La région Grand Est compte à elle seule un cinquième des cas de Covid-19 en France, parmi lesquels 60% dans le Haut-Rhin. Deux urgentistes de ce département ont témoigné auprès du Point de la situation dans leur service et ont tenu à avertir leurs confrères de la gravité de la maladie.
CORONAVIRUS – Dans le Haut-Rhin, l’épidémie de Covid-19 a quelques jours d’avance par rapport aux autres départements. Les services d’urgence affirment déjà être dépassés et manque cruellement de moyens face à la multiplication exponentielle du nombre de cas.
Deux médecins urgentistes, à Mulhouse et Colmar, ont livré leurs témoignages au magazine Le Point et tirent un bilan très alarmiste.

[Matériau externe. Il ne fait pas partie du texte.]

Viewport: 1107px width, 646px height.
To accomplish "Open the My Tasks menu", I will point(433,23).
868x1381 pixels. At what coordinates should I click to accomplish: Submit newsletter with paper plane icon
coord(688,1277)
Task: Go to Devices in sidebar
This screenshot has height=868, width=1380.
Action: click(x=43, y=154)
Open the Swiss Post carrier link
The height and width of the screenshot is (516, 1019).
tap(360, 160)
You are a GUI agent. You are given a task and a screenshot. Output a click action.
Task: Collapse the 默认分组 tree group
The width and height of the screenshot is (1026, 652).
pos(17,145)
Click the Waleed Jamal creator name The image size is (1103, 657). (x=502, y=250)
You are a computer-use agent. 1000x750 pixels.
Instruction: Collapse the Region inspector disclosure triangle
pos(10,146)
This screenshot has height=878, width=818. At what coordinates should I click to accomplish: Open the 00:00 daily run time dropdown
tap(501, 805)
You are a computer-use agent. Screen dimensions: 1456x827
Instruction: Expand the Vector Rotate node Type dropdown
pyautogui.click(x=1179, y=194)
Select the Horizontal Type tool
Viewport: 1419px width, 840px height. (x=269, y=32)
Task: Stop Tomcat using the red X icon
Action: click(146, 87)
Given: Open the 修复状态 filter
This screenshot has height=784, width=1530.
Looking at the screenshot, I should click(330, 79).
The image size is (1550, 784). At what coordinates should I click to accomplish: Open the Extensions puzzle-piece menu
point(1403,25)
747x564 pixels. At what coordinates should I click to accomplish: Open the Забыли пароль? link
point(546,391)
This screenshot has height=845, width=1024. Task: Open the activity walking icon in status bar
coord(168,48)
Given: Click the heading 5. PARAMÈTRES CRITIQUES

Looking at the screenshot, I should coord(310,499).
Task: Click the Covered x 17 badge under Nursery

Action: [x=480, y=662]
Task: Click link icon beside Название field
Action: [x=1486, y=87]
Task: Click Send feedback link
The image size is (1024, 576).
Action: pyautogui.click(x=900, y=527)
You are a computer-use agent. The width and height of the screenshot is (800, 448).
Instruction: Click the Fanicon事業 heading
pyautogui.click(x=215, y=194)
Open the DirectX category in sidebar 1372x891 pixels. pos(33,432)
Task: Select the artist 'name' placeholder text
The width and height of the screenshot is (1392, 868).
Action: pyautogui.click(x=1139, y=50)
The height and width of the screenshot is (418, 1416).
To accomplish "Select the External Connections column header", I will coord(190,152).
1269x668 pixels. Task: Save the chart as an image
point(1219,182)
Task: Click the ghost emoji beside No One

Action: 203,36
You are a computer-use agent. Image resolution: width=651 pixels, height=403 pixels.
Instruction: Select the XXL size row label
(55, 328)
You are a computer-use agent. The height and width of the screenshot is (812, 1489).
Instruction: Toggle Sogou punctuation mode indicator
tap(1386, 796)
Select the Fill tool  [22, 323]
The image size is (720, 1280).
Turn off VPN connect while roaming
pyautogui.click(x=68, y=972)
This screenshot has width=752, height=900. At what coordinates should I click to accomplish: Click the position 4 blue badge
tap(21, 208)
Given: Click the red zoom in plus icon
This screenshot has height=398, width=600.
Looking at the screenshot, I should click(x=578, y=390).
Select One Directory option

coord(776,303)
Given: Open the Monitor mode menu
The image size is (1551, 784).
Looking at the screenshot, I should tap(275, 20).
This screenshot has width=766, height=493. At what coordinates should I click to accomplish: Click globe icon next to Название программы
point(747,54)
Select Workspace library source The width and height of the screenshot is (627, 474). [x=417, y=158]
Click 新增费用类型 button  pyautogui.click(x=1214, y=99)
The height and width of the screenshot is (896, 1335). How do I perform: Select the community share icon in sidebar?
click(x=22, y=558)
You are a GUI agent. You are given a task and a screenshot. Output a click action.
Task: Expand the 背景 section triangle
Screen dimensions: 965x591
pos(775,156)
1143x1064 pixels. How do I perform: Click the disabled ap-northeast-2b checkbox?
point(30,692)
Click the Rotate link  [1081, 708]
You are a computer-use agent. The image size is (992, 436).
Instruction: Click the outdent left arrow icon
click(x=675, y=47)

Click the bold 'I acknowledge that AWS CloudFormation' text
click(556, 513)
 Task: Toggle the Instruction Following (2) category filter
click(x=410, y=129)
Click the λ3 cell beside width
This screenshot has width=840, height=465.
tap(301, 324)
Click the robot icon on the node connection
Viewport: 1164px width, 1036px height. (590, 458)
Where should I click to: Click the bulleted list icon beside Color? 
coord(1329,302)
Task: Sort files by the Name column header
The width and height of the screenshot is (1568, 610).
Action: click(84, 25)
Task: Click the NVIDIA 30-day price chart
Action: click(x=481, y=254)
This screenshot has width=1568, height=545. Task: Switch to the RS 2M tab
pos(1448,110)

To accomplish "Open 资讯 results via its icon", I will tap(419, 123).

“La situation est totalement sous-estimée”, a affirmé celui qui est en poste à Mulhouse. Il fait déjà état d’un manque de lits dans son établissement, alors que le pic de l’épidémie n’est pas encore en vue. “Les lits de réanimation sont saturés et il est impossible de trouver des respirateurs pour ouvrir de nouveaux postes de réanimation”, a-t-il déploré.
“La mortalité dans les secteurs de gériatrie est majeure”, s’est-il inquiété, indiquant qu’un collège de spécialistes s’est réuni samedi pour décider des prochains critères d’admission à la réanimation, en particulier selon l’âge.
Alors que le nombre de patients augmente, le personnel soignant se réduit, certains ayant été déclarés positifs au virus. Le médecin a souligné l’importance de “se préparer rapidement pour anticiper les problèmes liés à cette crise sanitaire sans précédent”.
“Nos décisions sont obsolètes dans les 12 heures qui suivent”
Son collègue à Colmar se montre encore plus pessimiste. Lui aussi a évoqué un manque de lits, le personnel de plus en plus touché par le Covid-19. “Nous sommes dépassés par les événements. […] Toutes les décisions et aménagements pris sont obsolètes dans les 12 heures qui suivent, et pourtant, nous étions très prévoyants”, a-t-il affirmé au Point.
L’urgentiste explique qu’il s’est basé sur les mesures prises à Mulhouse, où l’épidémie s’est propagée deux à trois jours plus tôt. Malgré cela, 25 à 30 lits manquent en permanence, et les conditions des urgences empirent.
“Les urgences ont l’habitude de travailler dans ces conditions dégradées, mais, là, nous sommes dans le dégradé du dégradé du dégradé, et nous attendons encore une dégradation croissante, voire exponentielle pour les 15 jours à venir”, a-t-il confié.
Anticiper la propagation de l’épidémie
Là aussi, le médecin s’attend à devoir prendre des décisions très difficile dans les jours à venir: “Nous sommes au bout d’un système, il va falloir faire des choix sur nos critères d’admission, non seulement en réanimation, mais tout simplement dans une structure hospitalière”.
Il invite enfin ses collègues des autres départements, où le Covid-19 ne s’est pas encore autant propagé, à anticiper le plus possible l’avancée de la pandémie. “Préparez-vous, ainsi que vos personnels, à cette vague majeure. Il y avait un avant Covid-19, il y aura un après Covid-19 avec de très lourdes cicatrices”, a-t-il conclu.
Selon Santé Publique France, dimanche soir, le bilan s’élevait à 5.423 cas confirmés et 127 morts, soit 900 cas et 36 décès supplémentaires en 24 heures.
C’est la plus forte augmentation quotidienne jamais enregistrée dans le pays.